Exercise prompt
The exercise asks for every line of the data to be reproduced exactly.

Dataset entries
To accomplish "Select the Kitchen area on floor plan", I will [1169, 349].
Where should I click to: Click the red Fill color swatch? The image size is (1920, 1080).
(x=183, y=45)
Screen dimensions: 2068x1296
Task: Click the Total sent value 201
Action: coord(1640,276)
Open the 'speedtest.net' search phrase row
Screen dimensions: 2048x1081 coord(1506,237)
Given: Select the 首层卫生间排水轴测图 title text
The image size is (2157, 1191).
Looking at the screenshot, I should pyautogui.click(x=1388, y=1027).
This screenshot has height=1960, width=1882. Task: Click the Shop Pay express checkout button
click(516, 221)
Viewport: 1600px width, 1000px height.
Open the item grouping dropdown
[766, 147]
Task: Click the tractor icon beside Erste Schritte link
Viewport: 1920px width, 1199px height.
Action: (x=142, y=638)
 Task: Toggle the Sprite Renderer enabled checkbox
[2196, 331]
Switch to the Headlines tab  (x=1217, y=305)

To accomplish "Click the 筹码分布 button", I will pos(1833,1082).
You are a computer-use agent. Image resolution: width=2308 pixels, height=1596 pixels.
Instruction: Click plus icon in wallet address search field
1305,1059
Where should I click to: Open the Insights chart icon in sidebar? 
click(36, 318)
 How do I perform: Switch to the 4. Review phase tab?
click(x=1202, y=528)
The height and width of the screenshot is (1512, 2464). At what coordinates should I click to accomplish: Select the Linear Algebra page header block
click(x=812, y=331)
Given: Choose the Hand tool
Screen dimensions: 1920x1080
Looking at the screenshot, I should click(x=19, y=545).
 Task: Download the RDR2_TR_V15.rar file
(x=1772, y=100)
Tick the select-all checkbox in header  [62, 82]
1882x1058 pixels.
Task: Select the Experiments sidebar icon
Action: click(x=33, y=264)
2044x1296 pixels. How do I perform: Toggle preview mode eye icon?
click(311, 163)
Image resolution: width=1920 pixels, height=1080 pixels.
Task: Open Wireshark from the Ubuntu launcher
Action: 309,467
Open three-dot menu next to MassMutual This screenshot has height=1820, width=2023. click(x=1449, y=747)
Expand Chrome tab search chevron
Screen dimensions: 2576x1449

Your response
To accomplish "Select the Kitchen area on floor plan", I will [1169, 349].
Where should I click to: Click the red Fill color swatch? The image size is (1920, 1080).
(x=183, y=45)
Screen dimensions: 2068x1296
Task: Click the Total sent value 201
Action: coord(1640,276)
Open the 'speedtest.net' search phrase row
Screen dimensions: 2048x1081 coord(1506,237)
Given: Select the 首层卫生间排水轴测图 title text
The image size is (2157, 1191).
Looking at the screenshot, I should pyautogui.click(x=1388, y=1027).
This screenshot has height=1960, width=1882. Task: Click the Shop Pay express checkout button
click(516, 221)
Viewport: 1600px width, 1000px height.
Open the item grouping dropdown
[766, 147]
Task: Click the tractor icon beside Erste Schritte link
Viewport: 1920px width, 1199px height.
Action: (x=142, y=638)
 Task: Toggle the Sprite Renderer enabled checkbox
[2196, 331]
Switch to the Headlines tab  (x=1217, y=305)

To accomplish "Click the 筹码分布 button", I will pos(1833,1082).
You are a computer-use agent. Image resolution: width=2308 pixels, height=1596 pixels.
Instruction: Click plus icon in wallet address search field
1305,1059
Where should I click to: Open the Insights chart icon in sidebar? 
click(36, 318)
 How do I perform: Switch to the 4. Review phase tab?
click(x=1202, y=528)
The height and width of the screenshot is (1512, 2464). At what coordinates should I click to accomplish: Select the Linear Algebra page header block
click(x=812, y=331)
Given: Choose the Hand tool
Screen dimensions: 1920x1080
Looking at the screenshot, I should click(x=19, y=545).
 Task: Download the RDR2_TR_V15.rar file
(x=1772, y=100)
Tick the select-all checkbox in header  [62, 82]
1882x1058 pixels.
Task: Select the Experiments sidebar icon
Action: click(x=33, y=264)
2044x1296 pixels. How do I perform: Toggle preview mode eye icon?
click(311, 163)
Image resolution: width=1920 pixels, height=1080 pixels.
Task: Open Wireshark from the Ubuntu launcher
Action: 309,467
Open three-dot menu next to MassMutual This screenshot has height=1820, width=2023. click(x=1449, y=747)
Expand Chrome tab search chevron
Screen dimensions: 2576x1449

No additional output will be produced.